Much has been made of the Nationals and Michael Morse over the last couple of months. After a career flush with injuries, a 30 year old Morse was fresh off a breakout 2011 season this Spring Training, but this time it was his back muscles that kept the outfielder on the disabled list into June. Though the offensive regression was minimal, a lack of walks, bad defense, and his ongoing injury problems tremendously lowered his stock. Yesterday, the Nationals signed Adam LaRoche, thus giving Morse no position to play on a National League team, and launching him into immediate trade speculation.
Though fWAR only has him at 0.3 wins last season, because of his poor defense and base running skills, he still managed to hit .291/.321/.470 with a .113 wRC+. Though far from stunning, teams are now looking at his 2010 and 2011 production, where he respectively hit for a 134 and 148 wRC+. Even at the age of 31 next season, Morse has upside, perhaps 30+ home runs and the ability to hit for average. Unfortunately for the Nationals, his long history of injuries and poor defense drastically lowers his trade value, and the team is said to be searching for a left-handed reliever and/or prospects.
It’s been stated multiple times, but the Nationals and Yankees match up very well. New York has a number of left handed relief pitchers in their organization, which includes Boone Logan, Clay Rapada, Cesar Cabral, and Francisco Rondon. Logan would be the most likely to go, considering his success against lefties and ability against right-handed hitters.

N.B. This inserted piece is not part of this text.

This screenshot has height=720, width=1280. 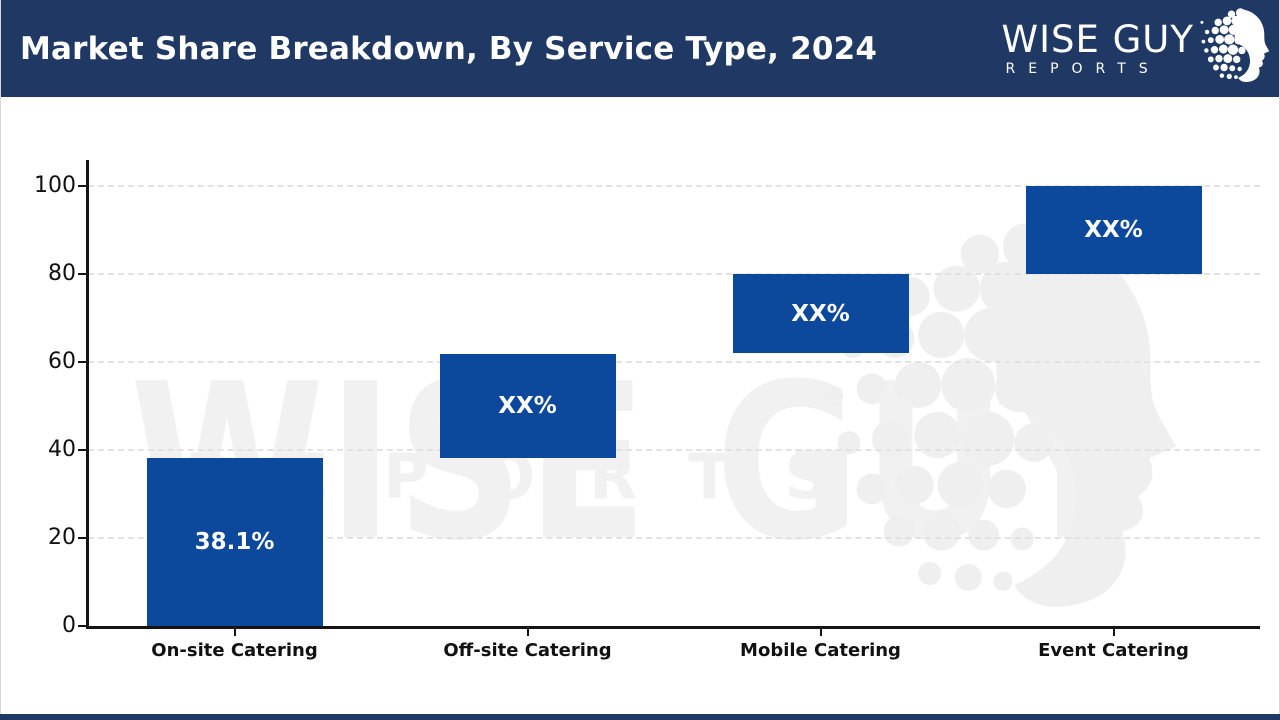 I want to click on wiseguy-logo-text: WISE GUY REPORTS, so click(x=1098, y=49).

As for a prospect, I’ve heard fans throw around Adam Warren, but his value may be a bit overrated. Depending on how the Nationals view Dellin Betances, he could be an interesting option, as the team has some success fixing broken Yankee pitching prospects. However, there is said to be 5-6 teams with interest in Morse, the Yankees being one of them, and that’ll only increase the Nationals’ asking price.
Morse may have the greatest value to the Yankees. Obviously, the team is in need of a right-handed hitting outfielder, but they also need infield help at third base and short stop for the aging left side. Morse can cover the infield in a pinch, as he has 453.0 unspectacular innings at shortstop, and just 32.2 at third base. He hasn’t played either in a while, but if the Yankees planned to use him as a possible utility player, they could give him some time around the diamond in Spring Training. As for the outfield, Morse’s range numbers aren’t very flattering, though his career UZR/150 in right field isn’t terrible, a -9.3. Yankee Stadium’s right field is notoriously small, so there is a chance that fans wouldn’t even notice his range.
Although Morse has stated that he doesn’t want to be a designated hitter, the Yankees could move him to 1B/DH when the team plays right handed pitchers. This would allow them to keep a much better defense in Brett Gardner, Curtis Granderson, and Ichiro Suzuki. Meanwhile, Morse would hit as the designated hitter or first baseman, where he is an average fielder, assuming the team wants to give Mark Teixeira a rest at DH. The benefit to having Morse as your DH against right handed pitchers is his platoon split, or thereof, since he owns a career 132 wRC+ against left-handed pitchers and a 126 wRC+ against right handers. He can also maneuver to a number of different positions if there were a pitching change.
Aside from utility, Morse’s bat fits perfectly into Yankee Stadium. The team usually loads up on left-handed pull hitters, and after suffering against same side platoon splits 2012, the Yankees have been looking for right-handed hitters to counter. Morse is the perfect right handed bat, as he can hit the ball to the opposite field. Over his career, 28% of his hits have gone to right field, where he has a .412 average and a .684 slugging percentage. In 2012, 30% of his hits went to right field, and he hit .489 with a .913 slugging percentage. With the short right field porch in Yankee Stadium, a right-handed hitter with opposite field power and no platoon split is a perfect match the team.
Above are the locations of Morse’s hits inside Nationals Park from 2011 and 2012 displayed on Yankee Stadium dimensions. There are at least 11 additional hits that would have gone out of the park in Yankee Stadium, and many that would have been close calls, meanwhile only 4 actual home runs wouldn’t have counted. That’s at least seven additional home runs over an injury shortened two years, and with the small ballparks of the AL East compared to the NL East, there could be more on the road.
Morse’s defensive positions, handedness, and offensive splits all fit well into the organization, and a fan could dream on that opposite field power in Yankee Stadium. At this point, the question is cost, and the team has to be very careful with what they give up in a trade, especially for a one year player, if they want to make budget in 2014.